If that didn’t ruin Christmas, the rest of this story would. Both John the Baptist’s and Jesus of Nazareth’s stories lead to tragedy; one is beheaded by Herod, and the other is crucified by Pilate. It’s especially painful today knowing that these yet-unborn babies will die, as of course any of us will. Trouble and sorrow are part of being human – and that’s kind of the point. As much as I love the magic, sparkle, and feeling of Christmas, the sentiment fades and everyday life returns. Peppermint frosting only goes so far. Many people face the terrible weight of life this Christmas. Some are burdened by it every Christmas. Even in this happy story, the darkness is present.

And yet, John in the womb leaps at the voice of Jesus’ mother, and Elizabeth’s joy shines forth. And yet, something rises up within us – something in us leaps and praises God, not for avoiding tragedy but for refusing to let it prevail. If Christmas were just about warm fuzzy feelings, it would collapse soon as the tree turns brown and the lights come down – likely even sooner. But we know it doesn’t doe that. There’s something there that lives on in the face of tragedy.

Tragedy doesn’t just take lives and steal Christmas. It tries to pull us apart. Many schools and other institutions were on lockdown that Friday and throughout last week. There are frequently spikes in violence against people of color after terrorist attacks. In the face of tragedy, Jesus’ followers denied him and each other, then retreated in fear. Tragedy’s natural effect is its tendency to pull people away from each other.

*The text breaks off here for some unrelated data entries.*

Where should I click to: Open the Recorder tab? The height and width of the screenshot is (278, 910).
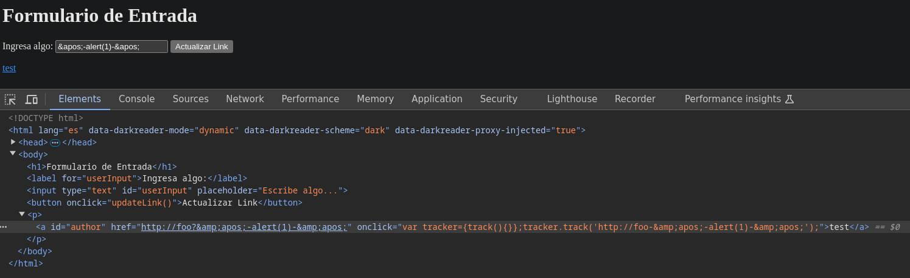click(x=635, y=99)
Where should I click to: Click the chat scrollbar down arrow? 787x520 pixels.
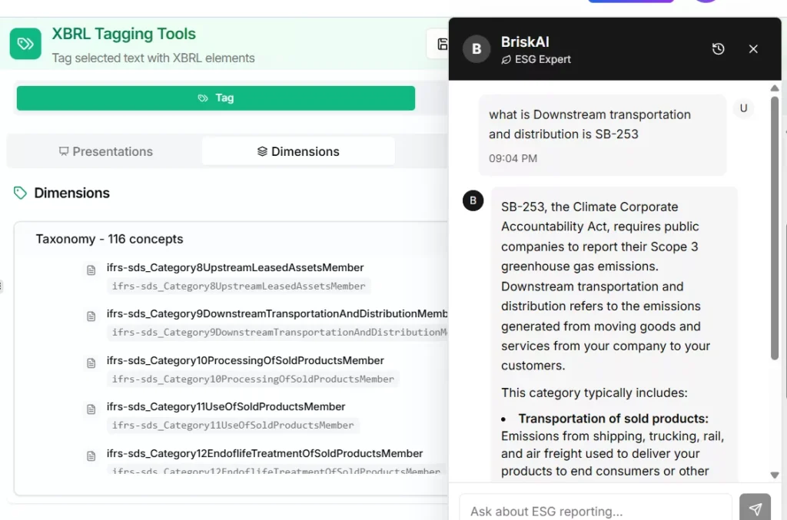pos(775,475)
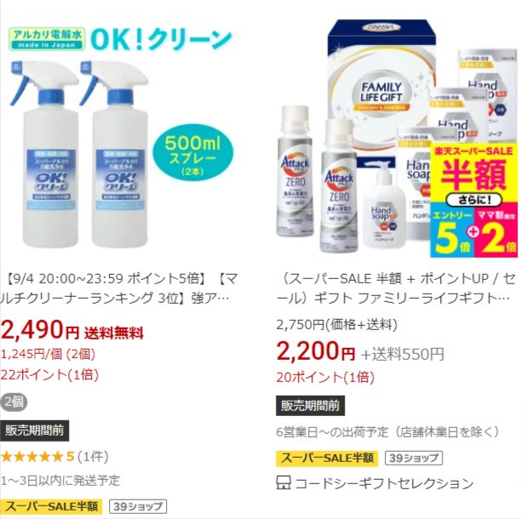Image resolution: width=521 pixels, height=519 pixels.
Task: Click the 送料無料 label
Action: [x=114, y=333]
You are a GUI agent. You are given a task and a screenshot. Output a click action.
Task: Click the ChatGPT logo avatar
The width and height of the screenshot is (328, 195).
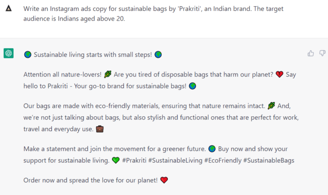point(8,53)
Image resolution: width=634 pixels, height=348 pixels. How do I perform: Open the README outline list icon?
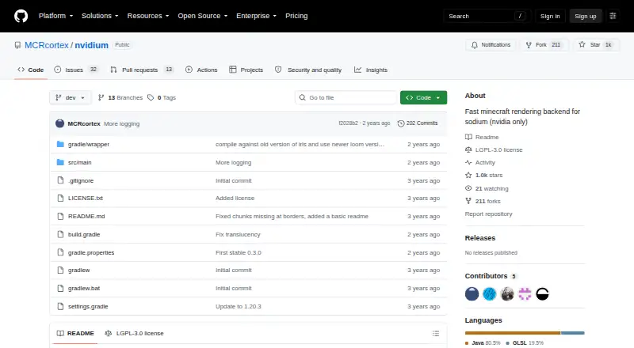435,334
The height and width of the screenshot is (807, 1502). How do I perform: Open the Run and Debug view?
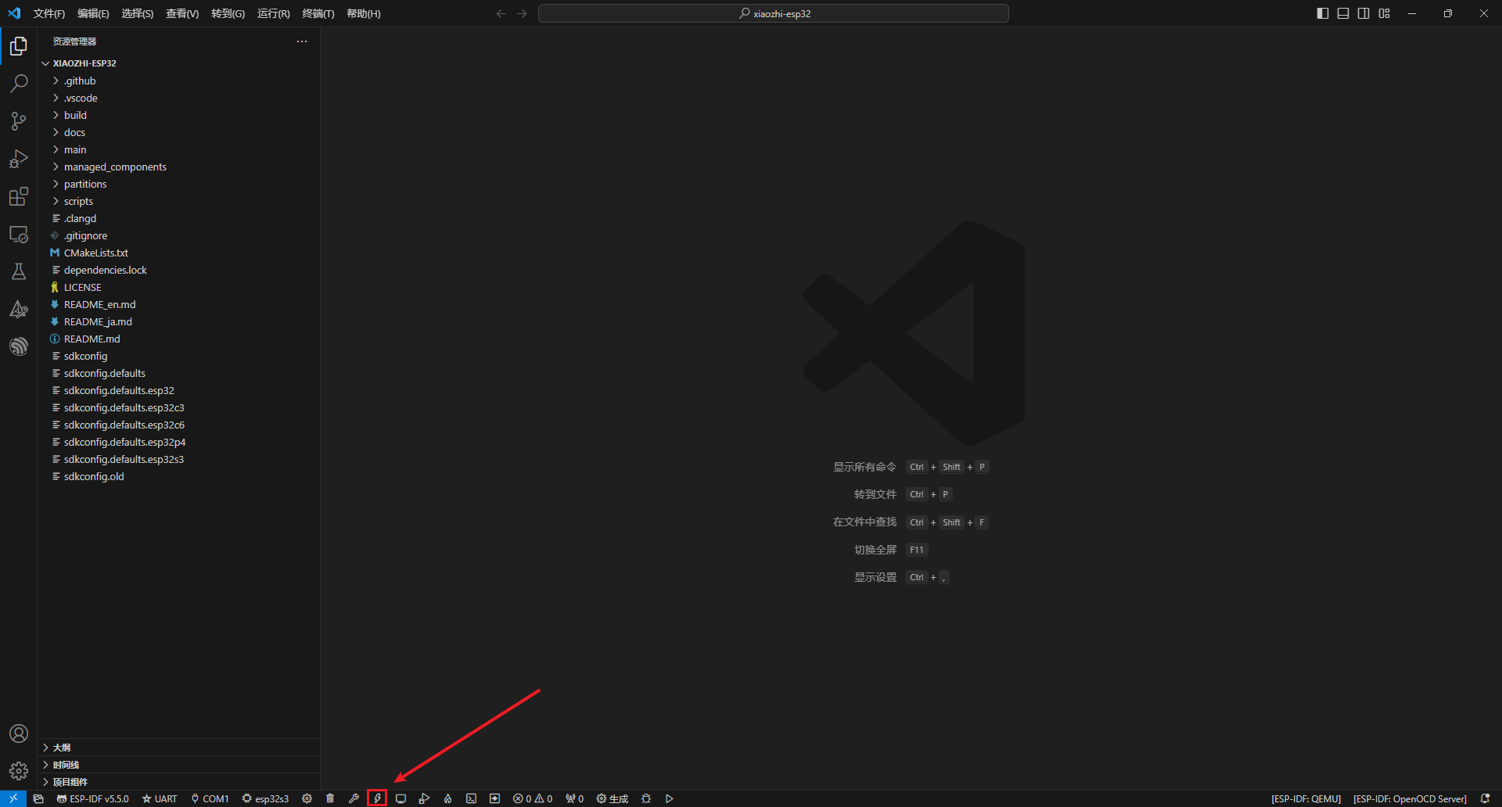point(19,159)
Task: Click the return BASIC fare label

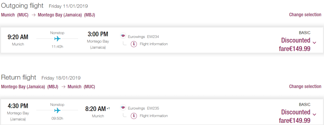Action: pyautogui.click(x=305, y=104)
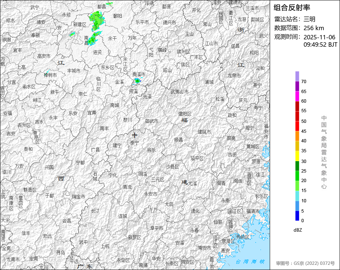Screen dimensions: 340x270
Task: Click the 福清市 label near the coast
Action: click(x=253, y=211)
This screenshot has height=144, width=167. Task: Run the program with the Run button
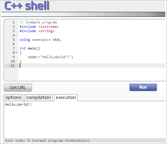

But tragedy doesn’t succeed at this. It didn’t take long last week before people started connecting through tangible support and symbolic actions. Jesus’ story doesn’t end with death, it ends with rising to life again. Christmas begins something long and complicated, but something ultimately good. People always come back together, recognize what we share, and choose to redeem the darkness by shining lights together in it. It’s almost as if we forget the dark layers of the story even before the light arrives – but there’s a difference between denying the darkness and lighting a candle. The news has told us of many candles lit this week. There have been Christmas trees given, gun violence and mental illness discussed, and children loved just a little bit more tenderly.

There was also news last week of a candle lit long ago. Archaeologists reported on the discovery of a stone-age village where one member was paralyzed by a disease that left him unable to move and feed himself. A tragic understanding of the world would expect the other villagers to put him out as a drain on their resources, but instead, the evidence shows that they must have nursed him for ten years. Other very ancient people showed compassion like this. Love is alive, even long ago.

Mary sees this love. In a world where violence, fear, and sadness could separate us, she sings about a love that upsets all our expectations. Mary sings about God honoring the lowly, deposing the mighty, and feeding the hungry – a love in Christ that turns the world upside down. More truly, it’s a love that turns the world right side up, the way God would have it. A world where even the deepest darkness turns to light. We’ll sing with her in a moment. Notice as we do that the song is in the present tense. This is not something that will happen, it’s something that already happens among us. May we all trust and rejoice in what God is doing among us.